Om te meten of de stof beter blijft hangen na CGO kregen alle studenten twee online toetsen (een week na CGO en zes weken na het tentamen). Studenten kregen voor de toetsen geen cijfer. 

Vaardigheidsonderwijs maakt het verschil

Na de eerste toets zag Dik weinig verschil tussen de 'klassieke onderwijs’-groep en de CGO met ZO-groep. Wel scoorde de CGO-groep met VO op de toetsen meer punten. Dat komt waarschijnlijk omdat studenten twee keer actief met de stof bezig zijn, tijdens de casusbespreking en tijdens VO.

De tentamenresultaten hebben geen grote verschillen. Bij één tentamenvraag had de CGO-groep met VO een voordeel. Die ging namelijk over een rekensom die ze tijdens het VO samen met de docent hebben geoefend. ‘Daar zag je een klein verschilletje', zegt Dik. ‘Niet significant, maar toch wel een verschil.’

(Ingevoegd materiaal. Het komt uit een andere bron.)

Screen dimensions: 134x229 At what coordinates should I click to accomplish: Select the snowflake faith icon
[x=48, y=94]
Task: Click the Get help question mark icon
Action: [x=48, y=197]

Bij de laatste toets scoorden beide CGO-groepen hoger dan de groep die het klassieke onderwijs volgde. Dik: ‘Dit geeft een aanwijzing dat de kennis dankzij CGO langer blijft hangen en actief in het geheugen blijft.’

De resultaten zijn dus positief. Dik denkt dat dit verder geoptimaliseerd wordt. ‘Straks zijn studenten gewend aan de onderwijsmethode en zijn de CGO-docenten gewend aan hun rol. Die voelden zich soms ook onzeker, voor hen was het ook de eerste keer.’

Wennen

Studenten moeten er vooral aan wennen dat de inhoudsdeskundige niet meer voor elke onderwijsvorm staat. Als de CGO-docent tijdens de bijeenkomst een antwoord niet weet, dan kunnen studenten altijd bij de deskundige terecht. ‘Maar het gaat eigenlijk niet om het goede antwoord’, vindt Dik, ‘Dat goede antwoord ga ik niet nog een keer vragen. Ik ga vragen wat er in het denkproces gebeurd is. Allemaal feitjes stampen heeft geen zin, want daar hebben we het internet voor.’

Dik vervolgt: ‘Bij CGO leer je studenten een bepaalde manier van denken aan. Dat is minder goed te toetsen. Je wil namelijk dat studenten meer denken vanuit oorzaak en gevolg. Dus niet rijtje symptomen bij een bepaalde ziekte uit het hoofd leren, maar met de symptomen, en de juiste vragen, onderzoeken wat de patiënt kan hebben. Je probeert ziekten uit te sluiten.’